石田衣良の言葉 [少子高齢化]
2月26日(月)の日経新聞朝刊のオピニオンシリーズ「領空侵犯」は作家・石田衣良のインタビューだった。「『デート法』を制定せよ」「残業を禁止、人生豊かに」―――これらの言葉に胸が躍り、思わずしっかり読んでしまった。この人、ただの作家ではない。すごく良いことを言っている。
「(法律で残業を禁止することは)少子化を食い止めるために必要です。30~34歳の未婚率は男性で47%、女性で32%。異常な高さです。働く時間が長すぎるから恋をしたり、遊んだりする時間がなく、疲れ果てている。少子化対策として出産や育児に補助金を出しても、結婚のチャンスが増えなければ効果が上がりません。
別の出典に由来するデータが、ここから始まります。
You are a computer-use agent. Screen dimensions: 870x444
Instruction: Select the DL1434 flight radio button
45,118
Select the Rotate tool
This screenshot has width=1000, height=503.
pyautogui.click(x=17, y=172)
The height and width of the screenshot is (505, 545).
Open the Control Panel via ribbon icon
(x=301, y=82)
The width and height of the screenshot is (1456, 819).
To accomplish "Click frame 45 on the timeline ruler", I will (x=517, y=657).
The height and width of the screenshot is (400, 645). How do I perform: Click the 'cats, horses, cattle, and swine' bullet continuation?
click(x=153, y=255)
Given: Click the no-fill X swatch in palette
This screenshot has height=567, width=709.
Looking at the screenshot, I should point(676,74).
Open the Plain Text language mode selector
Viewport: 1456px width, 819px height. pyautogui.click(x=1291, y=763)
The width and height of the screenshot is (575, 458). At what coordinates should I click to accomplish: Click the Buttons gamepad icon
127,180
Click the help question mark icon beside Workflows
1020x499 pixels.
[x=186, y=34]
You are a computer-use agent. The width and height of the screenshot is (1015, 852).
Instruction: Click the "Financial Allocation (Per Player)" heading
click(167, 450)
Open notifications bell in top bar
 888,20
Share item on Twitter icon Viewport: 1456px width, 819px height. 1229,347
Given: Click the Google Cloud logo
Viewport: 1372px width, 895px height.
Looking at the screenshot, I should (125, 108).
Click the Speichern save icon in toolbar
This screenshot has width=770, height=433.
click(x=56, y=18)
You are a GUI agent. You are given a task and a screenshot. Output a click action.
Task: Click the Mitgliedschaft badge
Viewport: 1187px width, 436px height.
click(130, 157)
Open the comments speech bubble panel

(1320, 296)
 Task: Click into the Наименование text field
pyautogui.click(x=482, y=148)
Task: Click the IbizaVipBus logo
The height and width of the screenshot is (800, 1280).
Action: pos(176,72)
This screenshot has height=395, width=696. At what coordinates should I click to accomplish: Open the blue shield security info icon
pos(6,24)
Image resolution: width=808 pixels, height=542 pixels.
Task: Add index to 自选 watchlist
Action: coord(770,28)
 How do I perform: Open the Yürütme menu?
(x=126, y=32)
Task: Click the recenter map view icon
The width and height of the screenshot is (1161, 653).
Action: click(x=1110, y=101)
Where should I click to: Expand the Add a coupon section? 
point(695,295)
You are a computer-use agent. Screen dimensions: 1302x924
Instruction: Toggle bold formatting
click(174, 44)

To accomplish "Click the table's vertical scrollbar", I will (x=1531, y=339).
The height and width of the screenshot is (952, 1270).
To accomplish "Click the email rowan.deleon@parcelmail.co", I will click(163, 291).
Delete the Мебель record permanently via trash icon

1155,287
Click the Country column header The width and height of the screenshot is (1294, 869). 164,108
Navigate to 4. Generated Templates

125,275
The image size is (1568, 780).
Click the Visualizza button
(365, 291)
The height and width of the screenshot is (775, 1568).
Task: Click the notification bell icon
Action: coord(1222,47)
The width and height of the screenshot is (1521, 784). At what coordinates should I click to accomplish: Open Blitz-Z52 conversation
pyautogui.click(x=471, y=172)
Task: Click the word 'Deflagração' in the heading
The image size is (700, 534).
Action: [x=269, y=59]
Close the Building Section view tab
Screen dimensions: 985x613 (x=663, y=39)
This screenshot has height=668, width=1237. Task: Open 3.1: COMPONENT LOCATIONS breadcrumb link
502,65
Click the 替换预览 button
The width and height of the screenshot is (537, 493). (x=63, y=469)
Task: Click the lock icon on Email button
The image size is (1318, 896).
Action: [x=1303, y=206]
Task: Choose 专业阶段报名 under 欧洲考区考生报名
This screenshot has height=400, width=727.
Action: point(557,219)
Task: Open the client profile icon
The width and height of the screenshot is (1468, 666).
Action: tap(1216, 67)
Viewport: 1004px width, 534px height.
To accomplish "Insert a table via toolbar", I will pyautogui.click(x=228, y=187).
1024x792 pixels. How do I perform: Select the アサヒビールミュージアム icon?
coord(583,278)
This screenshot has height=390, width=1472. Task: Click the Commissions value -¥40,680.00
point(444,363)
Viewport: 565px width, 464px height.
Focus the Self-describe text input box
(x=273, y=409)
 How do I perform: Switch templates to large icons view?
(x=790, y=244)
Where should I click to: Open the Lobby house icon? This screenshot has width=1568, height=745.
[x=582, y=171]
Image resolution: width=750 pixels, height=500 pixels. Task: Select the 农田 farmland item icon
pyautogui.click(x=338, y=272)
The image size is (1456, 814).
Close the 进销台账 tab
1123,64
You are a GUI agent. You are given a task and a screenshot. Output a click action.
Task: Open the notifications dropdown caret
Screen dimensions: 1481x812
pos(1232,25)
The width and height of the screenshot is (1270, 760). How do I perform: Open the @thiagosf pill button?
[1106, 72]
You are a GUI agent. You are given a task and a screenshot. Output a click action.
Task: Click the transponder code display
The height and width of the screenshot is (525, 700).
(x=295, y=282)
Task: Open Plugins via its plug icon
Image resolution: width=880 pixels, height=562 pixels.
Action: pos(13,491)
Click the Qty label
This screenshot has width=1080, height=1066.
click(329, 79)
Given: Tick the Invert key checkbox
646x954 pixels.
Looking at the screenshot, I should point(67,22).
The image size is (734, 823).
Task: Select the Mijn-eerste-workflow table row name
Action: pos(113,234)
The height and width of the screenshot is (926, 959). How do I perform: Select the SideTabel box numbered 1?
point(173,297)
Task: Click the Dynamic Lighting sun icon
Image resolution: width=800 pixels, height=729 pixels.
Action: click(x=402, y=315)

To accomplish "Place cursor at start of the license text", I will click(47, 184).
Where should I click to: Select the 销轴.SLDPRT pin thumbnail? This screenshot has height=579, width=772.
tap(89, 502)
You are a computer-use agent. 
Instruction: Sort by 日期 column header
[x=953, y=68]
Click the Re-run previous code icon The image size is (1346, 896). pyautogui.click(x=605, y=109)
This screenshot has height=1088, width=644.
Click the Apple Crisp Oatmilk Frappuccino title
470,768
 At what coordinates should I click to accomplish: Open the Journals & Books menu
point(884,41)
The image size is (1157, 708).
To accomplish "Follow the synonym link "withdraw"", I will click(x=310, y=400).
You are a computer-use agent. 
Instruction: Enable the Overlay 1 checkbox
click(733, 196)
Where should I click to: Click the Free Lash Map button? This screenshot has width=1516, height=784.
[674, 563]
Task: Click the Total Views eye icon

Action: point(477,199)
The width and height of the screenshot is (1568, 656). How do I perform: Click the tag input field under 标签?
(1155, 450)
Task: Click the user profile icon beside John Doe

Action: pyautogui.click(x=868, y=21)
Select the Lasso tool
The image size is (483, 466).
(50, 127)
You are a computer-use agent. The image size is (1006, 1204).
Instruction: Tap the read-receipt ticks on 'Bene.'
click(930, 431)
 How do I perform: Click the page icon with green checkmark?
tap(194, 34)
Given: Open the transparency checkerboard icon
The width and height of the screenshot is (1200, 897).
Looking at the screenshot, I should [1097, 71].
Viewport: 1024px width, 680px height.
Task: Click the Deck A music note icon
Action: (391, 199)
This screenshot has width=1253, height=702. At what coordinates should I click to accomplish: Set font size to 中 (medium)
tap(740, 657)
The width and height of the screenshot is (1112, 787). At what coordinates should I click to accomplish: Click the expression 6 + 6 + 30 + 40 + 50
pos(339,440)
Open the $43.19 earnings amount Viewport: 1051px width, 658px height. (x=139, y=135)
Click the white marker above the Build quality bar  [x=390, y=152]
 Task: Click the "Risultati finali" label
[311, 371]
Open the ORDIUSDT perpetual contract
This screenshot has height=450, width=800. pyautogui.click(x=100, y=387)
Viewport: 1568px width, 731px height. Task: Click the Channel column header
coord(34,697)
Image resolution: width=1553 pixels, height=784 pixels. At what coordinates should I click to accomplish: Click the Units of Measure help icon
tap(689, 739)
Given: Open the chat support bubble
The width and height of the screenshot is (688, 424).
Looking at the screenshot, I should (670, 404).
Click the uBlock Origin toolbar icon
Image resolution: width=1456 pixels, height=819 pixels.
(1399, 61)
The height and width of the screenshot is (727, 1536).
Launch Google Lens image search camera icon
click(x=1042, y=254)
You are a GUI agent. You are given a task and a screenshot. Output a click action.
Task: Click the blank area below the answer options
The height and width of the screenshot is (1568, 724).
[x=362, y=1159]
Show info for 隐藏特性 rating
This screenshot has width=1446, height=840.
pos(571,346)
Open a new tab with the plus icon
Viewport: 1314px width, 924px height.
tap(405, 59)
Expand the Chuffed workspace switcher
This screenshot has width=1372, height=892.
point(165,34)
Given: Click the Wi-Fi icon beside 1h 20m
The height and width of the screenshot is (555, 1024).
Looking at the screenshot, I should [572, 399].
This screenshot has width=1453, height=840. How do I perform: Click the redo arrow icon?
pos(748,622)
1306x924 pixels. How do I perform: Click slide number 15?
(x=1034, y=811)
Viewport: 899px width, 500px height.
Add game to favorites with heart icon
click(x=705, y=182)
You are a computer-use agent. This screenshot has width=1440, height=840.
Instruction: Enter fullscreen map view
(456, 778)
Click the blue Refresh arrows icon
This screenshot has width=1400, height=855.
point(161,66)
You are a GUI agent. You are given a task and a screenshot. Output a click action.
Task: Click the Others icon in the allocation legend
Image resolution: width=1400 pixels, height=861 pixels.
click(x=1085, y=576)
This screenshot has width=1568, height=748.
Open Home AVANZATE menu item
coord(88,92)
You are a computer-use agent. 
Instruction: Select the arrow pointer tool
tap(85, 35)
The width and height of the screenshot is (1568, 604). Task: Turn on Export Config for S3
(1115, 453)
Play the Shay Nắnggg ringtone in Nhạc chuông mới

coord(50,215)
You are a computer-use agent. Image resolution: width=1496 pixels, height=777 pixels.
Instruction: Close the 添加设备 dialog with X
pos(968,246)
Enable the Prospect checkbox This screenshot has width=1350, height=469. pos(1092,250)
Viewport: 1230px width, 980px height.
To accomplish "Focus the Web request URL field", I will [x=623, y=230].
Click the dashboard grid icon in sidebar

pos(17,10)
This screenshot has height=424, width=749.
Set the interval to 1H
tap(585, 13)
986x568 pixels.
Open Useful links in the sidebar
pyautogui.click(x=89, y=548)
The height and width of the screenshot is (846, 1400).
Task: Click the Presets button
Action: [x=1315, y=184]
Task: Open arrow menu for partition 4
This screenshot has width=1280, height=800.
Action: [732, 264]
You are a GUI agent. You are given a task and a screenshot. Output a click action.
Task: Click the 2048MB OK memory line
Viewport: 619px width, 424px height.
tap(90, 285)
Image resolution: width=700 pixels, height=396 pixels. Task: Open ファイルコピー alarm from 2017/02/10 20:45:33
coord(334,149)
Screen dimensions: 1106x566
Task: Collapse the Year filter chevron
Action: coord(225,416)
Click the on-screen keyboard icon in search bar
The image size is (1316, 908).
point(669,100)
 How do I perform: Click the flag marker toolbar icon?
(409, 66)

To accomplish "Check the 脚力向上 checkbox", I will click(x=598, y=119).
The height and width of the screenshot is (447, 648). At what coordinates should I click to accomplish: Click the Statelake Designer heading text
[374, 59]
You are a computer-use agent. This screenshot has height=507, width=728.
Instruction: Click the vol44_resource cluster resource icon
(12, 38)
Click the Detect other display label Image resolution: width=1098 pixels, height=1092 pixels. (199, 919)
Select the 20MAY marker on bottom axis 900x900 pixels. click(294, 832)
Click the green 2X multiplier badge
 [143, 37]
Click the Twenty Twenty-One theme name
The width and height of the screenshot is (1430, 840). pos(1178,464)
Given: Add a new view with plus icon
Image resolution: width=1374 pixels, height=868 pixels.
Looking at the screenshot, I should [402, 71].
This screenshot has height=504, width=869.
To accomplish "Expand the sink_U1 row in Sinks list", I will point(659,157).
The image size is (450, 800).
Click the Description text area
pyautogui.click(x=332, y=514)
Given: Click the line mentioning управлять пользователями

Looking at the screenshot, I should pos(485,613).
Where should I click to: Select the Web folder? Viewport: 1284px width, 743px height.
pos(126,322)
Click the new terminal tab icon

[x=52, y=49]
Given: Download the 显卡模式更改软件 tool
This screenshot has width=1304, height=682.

」 ――この発言、今の政府の少子化対策の問題点をよく指摘していると思う。幸い、僕はこうした状態になる前に今の妻と出会い、結婚することができたが、今の職場の状況だったら絶対に出会いの機会がないと自信を持って言える。
「サラリーマンが恋愛や趣味に時間をかければ、消費が増えて景気にもプラスです。」 ――その通りだと思う。
「池波正太郎はエッセーで『大人の男が遊ばない国の文化はダメになる』と書きました。会社人間の男性は音楽も聴かず、演劇や映画も見ない。仕事漬けで定年を迎えてしまいます。受け手がこれでは文化も育ちません。一方、中年の女性は演劇などを大いに楽しみます。建築家の安藤忠雄さんに聞いたのですが、熟年離婚の原因は夫婦の『文化格差』にあります。」 ――仕事が忙しくなればなるほど趣味や文化的素養を身につける取組みは疎かになりがちである。僕もとっくの昔にこうしたものは捨ててしまった。地域のボランティアですら最近諦める決断を下した。
「(残業を減らすには仕事の効率化が必要だという点について)個々の人間は優秀でも全体の生産性は低いと思います。経営者もムダな文書の作成や長時間の会議に精力を使いすぎます。自らの無策や非効率のツケを現場に押しつけるのでは、かつての陸軍のようなものです。」 ――まるで僕の会社の状況を知っているかのような発言である。うちの部署の幹部を見ていて、一体どこを見て仕事をしているのかと怪訝に思うことが多い。社長や役員を見て仕事しているから、足元の現場の状況が見えていない。なにかにつけて精神論に陥る。「今我が社は大切な時だからもうひと頑張りなんとか協力して欲しい」――幹部連中が使う常套句だ。こんな言葉に踊らされてはいけない。体を壊しても会社は骨を拾ってはくれない。